Fear and Loathing in America

2011-09-27
Fear and Loathing in America
Title Fear and Loathing in America PDF eBook
Author Hunter S. Thompson
Publisher Simon and Schuster
Pages 1116
Release 2011-09-27
Genre Biography & Autobiography
ISBN 1439126364

From the king of “Gonzo” journalism and bestselling author who brought you Fear and Loathing in Las Vegas comes another astonishing volume of letters by Hunter S. Thompson. Brazen, incisive, and outrageous as ever, this second volume of Thompson’s private correspondence is the highly anticipated follow-up to The Proud Highway. When that first book of letters appeared in 1997, Time pronounced it "deliriously entertaining"; Rolling Stone called it "brilliant beyond description"; and The New York Times celebrated its "wicked humor and bracing political conviction." Spanning the years between 1968 and 1976, these never-before-published letters show Thompson building his legend: running for sheriff in Aspen, Colorado; creating the seminal road book Fear and Loathing in Las Vegas; twisting political reporting to new heights for Rolling Stone; and making sense of it all in the landmark Fear and Loathing on the Campaign Trail '72. To read Thompson's dispatches from these years—addressed to the author's friends, enemies, editors, and creditors, and such notables as Jimmy Carter, Tom Wolfe, and Kurt Vonnegut—is to read a raw, revolutionary eyewitness account of one of the most exciting and pivotal eras in American history.

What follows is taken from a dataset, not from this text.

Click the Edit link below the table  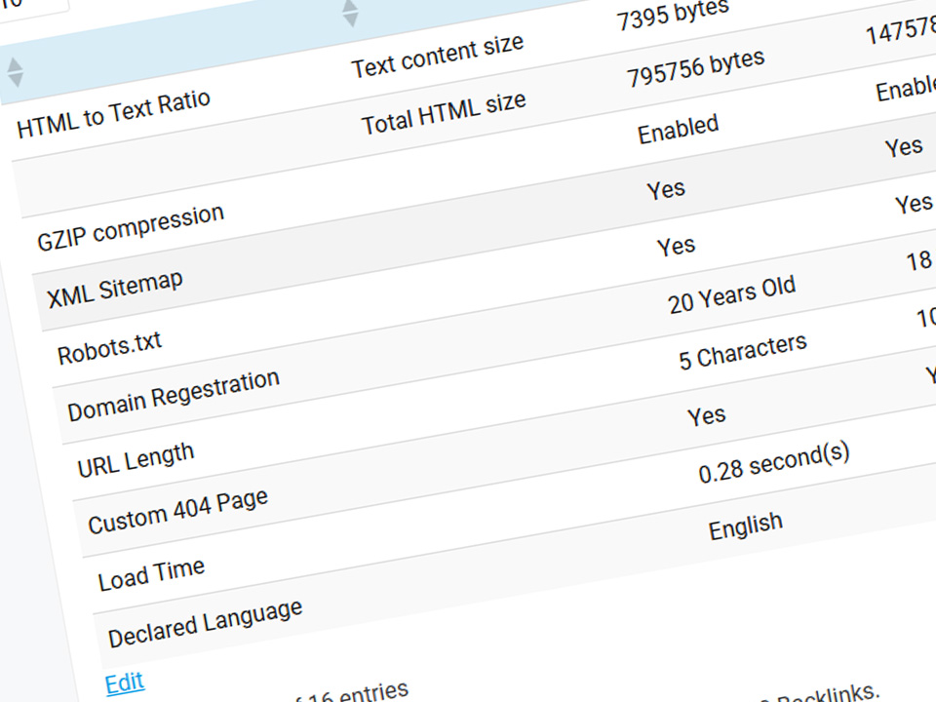pyautogui.click(x=125, y=683)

Inventing the People: The Rise of Popular Sovereignty in England and America

1989-09-17
Inventing the People: The Rise of Popular Sovereignty in England and America
Title Inventing the People: The Rise of Popular Sovereignty in England and America PDF eBook
Author Edmund S. Morgan
Publisher W. W. Norton & Company
Pages 320
Release 1989-09-17
Genre Political Science
ISBN 0393347494

"The best explanation that I have seen for our distinctive combination of faith, hope and naiveté concerning the governmental process." —Michael Kamman, Washington Post This book makes the provocative case here that America has remained politically stable because the Founding Fathers invented the idea of the American people and used it to impose a government on the new nation. His landmark analysis shows how the notion of popular sovereignty—the unexpected offspring of an older, equally fictional notion, the "divine right of kings"—has worked in our history and remains a political force today.